As of Saturday, about 117,000 ballots had been cast in Pinellas County’s special election for Congressional District 13 - more than half of the votes likely to be cast - and Republicans are gaining steam in the closing days. The GOP advantage in votes cast more than doubled over the last week to about 4,500 votes.
That said, most of what we wrote yesterday still holds, so through the wonders of cut and paste:...
For all the talk about an energized, anti-Obama Republican base in this off-year special election, the key to victory on Tuesday — no surprise for a swing district in the swing state of Florida — is swing voters and independents.
Republican David Jolly wins if he can keep Democrat Alex Sink from peeling away too many Republicans and beating him too heavily among the nearly one in five voters registered to neither major party.
As of Saturday, Republicans had a nearly 4,515-vote advantage over Democrats in District 13 and likely will cast significantly more votes on election day than Democrats. It still may not be enough for Jolly, given the way swing voters ultimately pick the winner in this centrist district.
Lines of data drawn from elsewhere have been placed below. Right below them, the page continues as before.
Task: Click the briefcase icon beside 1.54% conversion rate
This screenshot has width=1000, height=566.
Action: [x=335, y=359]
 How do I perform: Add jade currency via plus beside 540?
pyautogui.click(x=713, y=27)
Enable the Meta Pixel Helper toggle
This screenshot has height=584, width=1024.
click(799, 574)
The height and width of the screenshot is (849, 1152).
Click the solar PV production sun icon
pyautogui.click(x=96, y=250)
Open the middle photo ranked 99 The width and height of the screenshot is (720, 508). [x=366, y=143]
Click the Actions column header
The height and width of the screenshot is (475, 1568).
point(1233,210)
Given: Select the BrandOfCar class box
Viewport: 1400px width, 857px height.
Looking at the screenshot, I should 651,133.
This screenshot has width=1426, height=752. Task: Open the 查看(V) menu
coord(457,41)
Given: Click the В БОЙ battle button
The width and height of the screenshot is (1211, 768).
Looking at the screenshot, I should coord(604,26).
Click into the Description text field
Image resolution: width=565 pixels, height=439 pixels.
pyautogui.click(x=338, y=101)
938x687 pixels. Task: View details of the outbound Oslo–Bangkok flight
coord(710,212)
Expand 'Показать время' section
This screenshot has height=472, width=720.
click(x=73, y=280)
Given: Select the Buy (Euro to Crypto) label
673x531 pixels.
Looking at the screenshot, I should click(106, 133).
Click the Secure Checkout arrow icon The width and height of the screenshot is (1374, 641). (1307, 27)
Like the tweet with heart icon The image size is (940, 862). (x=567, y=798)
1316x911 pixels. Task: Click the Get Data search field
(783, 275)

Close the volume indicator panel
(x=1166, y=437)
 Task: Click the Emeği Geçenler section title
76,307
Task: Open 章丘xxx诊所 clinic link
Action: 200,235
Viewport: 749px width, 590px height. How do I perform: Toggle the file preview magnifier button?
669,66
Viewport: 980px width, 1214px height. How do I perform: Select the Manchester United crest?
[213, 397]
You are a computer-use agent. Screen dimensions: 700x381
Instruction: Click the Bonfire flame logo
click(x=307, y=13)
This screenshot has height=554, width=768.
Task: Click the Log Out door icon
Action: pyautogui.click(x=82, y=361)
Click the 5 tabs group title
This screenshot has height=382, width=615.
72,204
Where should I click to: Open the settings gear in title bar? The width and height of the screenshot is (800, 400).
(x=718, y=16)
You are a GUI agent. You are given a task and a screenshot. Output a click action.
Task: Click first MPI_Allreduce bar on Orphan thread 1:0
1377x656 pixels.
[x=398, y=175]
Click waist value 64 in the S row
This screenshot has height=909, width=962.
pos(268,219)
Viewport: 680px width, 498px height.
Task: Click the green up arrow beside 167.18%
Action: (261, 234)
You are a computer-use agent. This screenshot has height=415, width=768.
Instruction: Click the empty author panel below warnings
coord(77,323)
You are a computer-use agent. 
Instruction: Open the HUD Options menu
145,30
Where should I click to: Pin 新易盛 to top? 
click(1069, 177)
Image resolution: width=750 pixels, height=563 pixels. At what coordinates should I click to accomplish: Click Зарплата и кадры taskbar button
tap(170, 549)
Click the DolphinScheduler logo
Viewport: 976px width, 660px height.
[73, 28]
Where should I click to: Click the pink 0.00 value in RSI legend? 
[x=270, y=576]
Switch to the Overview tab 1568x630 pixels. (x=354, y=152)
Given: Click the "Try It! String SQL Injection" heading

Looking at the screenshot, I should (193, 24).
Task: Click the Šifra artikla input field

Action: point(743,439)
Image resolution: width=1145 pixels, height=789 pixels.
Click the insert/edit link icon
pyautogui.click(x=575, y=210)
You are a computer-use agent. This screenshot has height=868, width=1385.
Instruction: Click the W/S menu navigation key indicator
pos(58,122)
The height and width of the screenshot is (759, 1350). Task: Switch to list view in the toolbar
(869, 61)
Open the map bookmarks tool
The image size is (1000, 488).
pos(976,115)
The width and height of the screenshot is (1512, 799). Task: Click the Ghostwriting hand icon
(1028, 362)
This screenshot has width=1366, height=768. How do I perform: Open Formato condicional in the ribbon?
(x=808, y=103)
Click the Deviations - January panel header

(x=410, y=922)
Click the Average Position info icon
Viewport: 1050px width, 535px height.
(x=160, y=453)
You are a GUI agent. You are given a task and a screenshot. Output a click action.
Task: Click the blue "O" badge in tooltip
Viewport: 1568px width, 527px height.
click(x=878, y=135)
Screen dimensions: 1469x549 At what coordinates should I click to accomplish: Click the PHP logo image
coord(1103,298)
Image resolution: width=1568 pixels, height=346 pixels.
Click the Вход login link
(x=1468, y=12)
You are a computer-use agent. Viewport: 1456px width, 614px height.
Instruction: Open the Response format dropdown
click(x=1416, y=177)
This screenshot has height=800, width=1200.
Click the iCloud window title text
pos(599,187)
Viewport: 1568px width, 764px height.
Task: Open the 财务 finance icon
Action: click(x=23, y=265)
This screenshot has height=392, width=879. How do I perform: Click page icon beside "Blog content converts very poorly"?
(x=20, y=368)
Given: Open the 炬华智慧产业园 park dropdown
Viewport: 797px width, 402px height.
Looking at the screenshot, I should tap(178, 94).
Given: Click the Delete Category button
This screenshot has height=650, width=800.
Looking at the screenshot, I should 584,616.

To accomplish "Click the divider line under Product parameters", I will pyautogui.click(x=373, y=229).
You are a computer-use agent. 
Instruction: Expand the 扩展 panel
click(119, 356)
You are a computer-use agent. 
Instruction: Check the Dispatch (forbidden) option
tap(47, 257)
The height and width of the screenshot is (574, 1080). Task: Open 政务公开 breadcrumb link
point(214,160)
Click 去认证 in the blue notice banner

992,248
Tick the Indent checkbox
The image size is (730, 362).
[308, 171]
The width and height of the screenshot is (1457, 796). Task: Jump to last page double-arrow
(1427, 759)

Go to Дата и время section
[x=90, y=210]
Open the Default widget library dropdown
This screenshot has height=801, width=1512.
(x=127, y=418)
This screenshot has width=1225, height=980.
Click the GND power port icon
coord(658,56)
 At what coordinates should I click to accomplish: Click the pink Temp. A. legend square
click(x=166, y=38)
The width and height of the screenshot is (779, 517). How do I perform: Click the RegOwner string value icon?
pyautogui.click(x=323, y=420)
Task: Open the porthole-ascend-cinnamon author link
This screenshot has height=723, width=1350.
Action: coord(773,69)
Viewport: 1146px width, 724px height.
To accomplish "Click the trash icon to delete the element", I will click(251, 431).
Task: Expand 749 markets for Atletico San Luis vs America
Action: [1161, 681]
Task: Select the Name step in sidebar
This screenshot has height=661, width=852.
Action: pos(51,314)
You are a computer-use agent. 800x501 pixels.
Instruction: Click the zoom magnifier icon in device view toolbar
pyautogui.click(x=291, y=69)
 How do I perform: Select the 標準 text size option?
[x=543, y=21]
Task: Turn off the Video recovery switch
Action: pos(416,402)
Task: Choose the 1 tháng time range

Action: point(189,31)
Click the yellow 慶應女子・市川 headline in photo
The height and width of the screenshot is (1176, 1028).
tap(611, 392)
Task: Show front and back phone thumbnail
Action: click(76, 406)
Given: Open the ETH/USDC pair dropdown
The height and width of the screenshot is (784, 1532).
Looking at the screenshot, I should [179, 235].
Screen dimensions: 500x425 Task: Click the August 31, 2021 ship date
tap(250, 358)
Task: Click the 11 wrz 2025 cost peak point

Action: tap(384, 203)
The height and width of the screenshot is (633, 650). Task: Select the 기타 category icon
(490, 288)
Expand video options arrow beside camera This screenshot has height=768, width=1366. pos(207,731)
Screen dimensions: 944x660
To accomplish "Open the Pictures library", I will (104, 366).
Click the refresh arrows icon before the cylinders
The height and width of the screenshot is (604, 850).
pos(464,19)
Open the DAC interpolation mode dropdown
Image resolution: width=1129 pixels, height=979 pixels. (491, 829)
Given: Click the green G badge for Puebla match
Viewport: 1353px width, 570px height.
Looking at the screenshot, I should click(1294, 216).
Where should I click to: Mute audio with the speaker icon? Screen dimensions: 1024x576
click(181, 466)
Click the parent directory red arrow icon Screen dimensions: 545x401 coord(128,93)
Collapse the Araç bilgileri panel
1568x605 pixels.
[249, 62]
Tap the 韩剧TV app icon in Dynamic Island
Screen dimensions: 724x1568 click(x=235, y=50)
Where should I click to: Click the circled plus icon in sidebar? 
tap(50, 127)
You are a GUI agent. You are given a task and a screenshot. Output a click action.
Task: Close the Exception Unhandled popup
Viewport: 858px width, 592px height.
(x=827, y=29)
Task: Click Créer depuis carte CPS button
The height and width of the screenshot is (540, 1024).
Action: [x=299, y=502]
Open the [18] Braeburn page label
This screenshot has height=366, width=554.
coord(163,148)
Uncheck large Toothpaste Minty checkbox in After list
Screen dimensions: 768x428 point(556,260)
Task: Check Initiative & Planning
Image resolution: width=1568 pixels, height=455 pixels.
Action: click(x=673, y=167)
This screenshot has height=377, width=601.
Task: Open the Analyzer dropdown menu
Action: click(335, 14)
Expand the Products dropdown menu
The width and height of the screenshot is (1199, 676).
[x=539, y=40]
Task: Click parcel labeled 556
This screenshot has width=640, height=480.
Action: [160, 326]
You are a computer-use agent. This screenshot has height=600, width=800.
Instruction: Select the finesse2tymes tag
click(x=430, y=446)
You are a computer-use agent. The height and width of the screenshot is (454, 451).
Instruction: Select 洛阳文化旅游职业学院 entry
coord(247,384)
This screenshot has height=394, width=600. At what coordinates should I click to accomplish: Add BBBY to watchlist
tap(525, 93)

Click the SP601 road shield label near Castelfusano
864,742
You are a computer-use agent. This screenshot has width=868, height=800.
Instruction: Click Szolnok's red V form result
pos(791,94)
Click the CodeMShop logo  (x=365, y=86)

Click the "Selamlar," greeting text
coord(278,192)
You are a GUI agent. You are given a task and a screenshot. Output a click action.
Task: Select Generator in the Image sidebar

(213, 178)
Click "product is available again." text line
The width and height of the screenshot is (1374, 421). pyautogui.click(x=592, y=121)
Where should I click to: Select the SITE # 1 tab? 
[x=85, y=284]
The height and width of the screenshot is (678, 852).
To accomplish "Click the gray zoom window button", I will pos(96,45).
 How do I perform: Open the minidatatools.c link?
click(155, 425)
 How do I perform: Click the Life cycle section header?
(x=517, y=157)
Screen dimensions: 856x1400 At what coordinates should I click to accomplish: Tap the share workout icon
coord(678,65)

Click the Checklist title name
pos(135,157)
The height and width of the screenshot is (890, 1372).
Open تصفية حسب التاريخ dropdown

Consider that in 2012, Republicans had cast nearly 11,000 more votes than Democrats by election day and then outperformed Democrats on election day by more than 9,000 votes. Barack Obama still narrowly won that district.
In 2010, Republicans had a nearly 12,400-vote lead prior to election day and then on election day cast more than 8,600 more votes than Democrats. Sink still narrowly beat Republican Rick Scott in the district.
It’s shaping up to be a squeaker, but giving the recent track record of District 13 voters, Jolly needs an even stronger GOP surge in final stretch and on Tuesday. If it’s really close, we may not know the winner for sure until March 21, the deadline for overseas ballots to arrive.